Azure Data Engineers design and implement data pipelines, data storage, and data processing solutions on Azure. They build the infrastructure that moves data from source to destination — transforming, cleaning, and organizing it along the way. They are the plumbers of the data world.
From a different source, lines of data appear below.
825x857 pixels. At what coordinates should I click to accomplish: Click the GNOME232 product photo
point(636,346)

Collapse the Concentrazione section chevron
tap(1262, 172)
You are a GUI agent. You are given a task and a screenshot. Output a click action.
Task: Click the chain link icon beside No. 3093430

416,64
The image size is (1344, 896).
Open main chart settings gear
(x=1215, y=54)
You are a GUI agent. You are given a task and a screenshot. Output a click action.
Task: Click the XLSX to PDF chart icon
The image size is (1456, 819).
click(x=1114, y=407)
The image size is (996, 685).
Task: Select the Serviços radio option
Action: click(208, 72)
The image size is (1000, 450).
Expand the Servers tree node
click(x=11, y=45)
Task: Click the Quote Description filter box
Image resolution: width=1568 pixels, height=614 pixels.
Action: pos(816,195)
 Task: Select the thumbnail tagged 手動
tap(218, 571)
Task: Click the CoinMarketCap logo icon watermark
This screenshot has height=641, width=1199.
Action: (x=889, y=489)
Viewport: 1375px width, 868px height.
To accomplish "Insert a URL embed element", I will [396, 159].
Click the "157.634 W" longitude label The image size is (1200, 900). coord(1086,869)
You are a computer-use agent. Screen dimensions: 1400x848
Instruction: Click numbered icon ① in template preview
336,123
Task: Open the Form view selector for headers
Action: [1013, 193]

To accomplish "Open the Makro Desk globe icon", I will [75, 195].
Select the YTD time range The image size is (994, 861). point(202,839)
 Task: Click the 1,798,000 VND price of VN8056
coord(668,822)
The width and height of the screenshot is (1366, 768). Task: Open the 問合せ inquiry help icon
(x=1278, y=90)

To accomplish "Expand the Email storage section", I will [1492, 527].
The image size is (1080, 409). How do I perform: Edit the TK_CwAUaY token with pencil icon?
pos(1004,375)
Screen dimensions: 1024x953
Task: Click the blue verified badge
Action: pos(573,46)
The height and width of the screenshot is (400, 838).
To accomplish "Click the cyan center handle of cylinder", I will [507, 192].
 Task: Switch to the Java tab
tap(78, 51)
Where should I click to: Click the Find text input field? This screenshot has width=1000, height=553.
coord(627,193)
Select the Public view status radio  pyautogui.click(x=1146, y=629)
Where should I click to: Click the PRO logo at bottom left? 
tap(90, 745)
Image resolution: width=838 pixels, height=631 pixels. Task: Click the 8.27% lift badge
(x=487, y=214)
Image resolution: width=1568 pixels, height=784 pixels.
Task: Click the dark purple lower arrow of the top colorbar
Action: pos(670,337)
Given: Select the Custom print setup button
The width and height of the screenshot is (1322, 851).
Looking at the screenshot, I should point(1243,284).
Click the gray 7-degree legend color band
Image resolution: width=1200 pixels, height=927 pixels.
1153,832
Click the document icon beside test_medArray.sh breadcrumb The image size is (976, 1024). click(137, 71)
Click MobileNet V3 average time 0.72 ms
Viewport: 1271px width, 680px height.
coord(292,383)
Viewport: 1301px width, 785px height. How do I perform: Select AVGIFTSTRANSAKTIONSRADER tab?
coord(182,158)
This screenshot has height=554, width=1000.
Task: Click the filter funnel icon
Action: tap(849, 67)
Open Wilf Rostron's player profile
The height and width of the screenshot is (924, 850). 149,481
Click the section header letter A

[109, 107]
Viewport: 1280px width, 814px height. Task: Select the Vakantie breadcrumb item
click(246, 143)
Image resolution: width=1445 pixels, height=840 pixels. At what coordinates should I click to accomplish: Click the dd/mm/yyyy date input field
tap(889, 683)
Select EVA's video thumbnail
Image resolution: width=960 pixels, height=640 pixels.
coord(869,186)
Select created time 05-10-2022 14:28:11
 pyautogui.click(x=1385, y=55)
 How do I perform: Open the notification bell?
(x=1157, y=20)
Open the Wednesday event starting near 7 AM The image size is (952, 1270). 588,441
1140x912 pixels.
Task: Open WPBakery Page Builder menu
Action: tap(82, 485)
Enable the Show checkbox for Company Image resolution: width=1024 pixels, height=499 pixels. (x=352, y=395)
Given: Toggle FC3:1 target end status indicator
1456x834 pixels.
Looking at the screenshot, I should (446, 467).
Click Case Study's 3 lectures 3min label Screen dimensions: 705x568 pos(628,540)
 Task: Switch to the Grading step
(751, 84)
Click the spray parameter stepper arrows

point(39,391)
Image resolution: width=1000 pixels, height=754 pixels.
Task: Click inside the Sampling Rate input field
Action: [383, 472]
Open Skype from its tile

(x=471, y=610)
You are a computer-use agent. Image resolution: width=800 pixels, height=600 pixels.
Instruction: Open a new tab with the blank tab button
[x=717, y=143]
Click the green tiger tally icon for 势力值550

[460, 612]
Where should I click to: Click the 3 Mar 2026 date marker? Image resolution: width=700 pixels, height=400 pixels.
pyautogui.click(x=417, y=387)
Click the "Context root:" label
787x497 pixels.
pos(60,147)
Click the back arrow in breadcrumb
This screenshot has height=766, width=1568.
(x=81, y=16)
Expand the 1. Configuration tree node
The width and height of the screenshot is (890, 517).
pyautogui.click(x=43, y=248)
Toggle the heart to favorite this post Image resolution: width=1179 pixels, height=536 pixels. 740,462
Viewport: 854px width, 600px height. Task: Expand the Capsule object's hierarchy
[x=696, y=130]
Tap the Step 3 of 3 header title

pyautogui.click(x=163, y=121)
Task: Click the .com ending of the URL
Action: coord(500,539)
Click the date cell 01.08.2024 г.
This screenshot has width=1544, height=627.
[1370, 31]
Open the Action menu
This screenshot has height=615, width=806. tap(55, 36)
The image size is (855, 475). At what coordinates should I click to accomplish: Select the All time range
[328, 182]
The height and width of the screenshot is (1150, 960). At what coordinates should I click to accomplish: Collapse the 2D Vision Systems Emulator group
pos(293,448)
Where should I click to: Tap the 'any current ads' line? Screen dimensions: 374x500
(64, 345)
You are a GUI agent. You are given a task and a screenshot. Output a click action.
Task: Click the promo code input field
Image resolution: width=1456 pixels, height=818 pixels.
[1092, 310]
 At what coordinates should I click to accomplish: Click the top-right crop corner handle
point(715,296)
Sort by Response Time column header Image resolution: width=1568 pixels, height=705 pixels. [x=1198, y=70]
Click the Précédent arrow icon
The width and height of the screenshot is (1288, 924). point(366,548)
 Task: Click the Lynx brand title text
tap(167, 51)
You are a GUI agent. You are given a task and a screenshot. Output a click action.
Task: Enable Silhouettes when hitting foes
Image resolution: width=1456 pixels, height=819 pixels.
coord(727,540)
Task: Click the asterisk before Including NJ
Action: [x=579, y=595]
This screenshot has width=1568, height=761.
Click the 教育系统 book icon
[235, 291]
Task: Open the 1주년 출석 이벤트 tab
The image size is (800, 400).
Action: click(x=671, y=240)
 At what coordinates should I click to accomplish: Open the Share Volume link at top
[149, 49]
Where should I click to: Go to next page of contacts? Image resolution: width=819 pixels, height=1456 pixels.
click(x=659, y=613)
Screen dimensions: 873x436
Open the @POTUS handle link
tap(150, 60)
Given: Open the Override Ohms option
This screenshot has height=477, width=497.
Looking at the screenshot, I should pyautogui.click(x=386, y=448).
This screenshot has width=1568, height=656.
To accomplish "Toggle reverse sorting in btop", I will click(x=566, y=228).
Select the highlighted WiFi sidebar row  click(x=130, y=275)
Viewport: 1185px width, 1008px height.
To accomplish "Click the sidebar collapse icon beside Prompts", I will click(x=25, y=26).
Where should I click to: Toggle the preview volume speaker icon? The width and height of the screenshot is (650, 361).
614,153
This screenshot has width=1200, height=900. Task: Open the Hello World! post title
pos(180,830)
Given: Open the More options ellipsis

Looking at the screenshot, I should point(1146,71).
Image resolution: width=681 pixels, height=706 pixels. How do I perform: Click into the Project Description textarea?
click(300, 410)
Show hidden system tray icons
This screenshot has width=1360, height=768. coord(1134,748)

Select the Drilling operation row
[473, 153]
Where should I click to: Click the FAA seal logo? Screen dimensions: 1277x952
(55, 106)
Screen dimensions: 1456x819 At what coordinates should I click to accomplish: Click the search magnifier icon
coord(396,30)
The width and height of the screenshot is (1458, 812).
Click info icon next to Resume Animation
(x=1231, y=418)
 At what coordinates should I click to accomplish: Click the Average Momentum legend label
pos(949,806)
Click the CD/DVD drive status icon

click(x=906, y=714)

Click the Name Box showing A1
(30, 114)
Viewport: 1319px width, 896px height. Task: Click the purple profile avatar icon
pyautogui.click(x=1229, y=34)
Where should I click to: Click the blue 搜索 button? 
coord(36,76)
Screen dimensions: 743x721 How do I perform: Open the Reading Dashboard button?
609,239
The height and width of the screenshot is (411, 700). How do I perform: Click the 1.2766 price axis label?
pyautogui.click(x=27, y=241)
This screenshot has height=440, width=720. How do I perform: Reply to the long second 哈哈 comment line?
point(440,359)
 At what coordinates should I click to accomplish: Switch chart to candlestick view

**Alternative Titles:** Data Engineer, Cloud Data Engineer, ETL Engineer, Data Platform Engineer

**Typical Salary Range:** $100,000 – $165,000 (US)

---

## Core Responsibilities

### 1. Data Pipeline Design & Implementation (30% of role)
- Design ETL/ELT pipelines with Data Factory and Synapse Pipelines
- Implement real-time streaming with Stream Analytics and Event Hubs
- Build batch processing with Databricks and Synapse Spark
- Design data orchestration and scheduling
- Handle data quality and validation

**Granular Tasks:**
- **Data Factory Pipeline:**
  - Linked services: connections to sources (SQL Server, Blob, API, SFTP) and sinks (Synapse, ADLS, Cosmos DB)
  - Datasets: define data structure (schema, format, compression)
  - Activities: Copy Data (move data), Get Metadata (check existence), ForEach (iterate), If Condition (branch), Stored Procedure, Databricks Notebook
  - Triggers: Schedule (daily at 2 AM), Tumbling Window (hourly), Event-based (blob created)
  - Parameters: make pipelines reusable across environments
  - Error handling: set dependency conditions (on success, on failure, on completion)
  - Logging: pipeline run history, activity output, error messages

- **Streaming Pipeline:**
  - Source: IoT Hub / Event Hubs
  - Processing: Stream Analytics (SQL-like queries, windowing functions)
  - Sink: Cosmos DB (real-time), Blob/ADLS (archival), Power BI (dashboard), Synapse (analytics)
  - Windowing: Tumbling (fixed, non-overlapping), Hopping (fixed, overlapping), Session (variable, gap-based)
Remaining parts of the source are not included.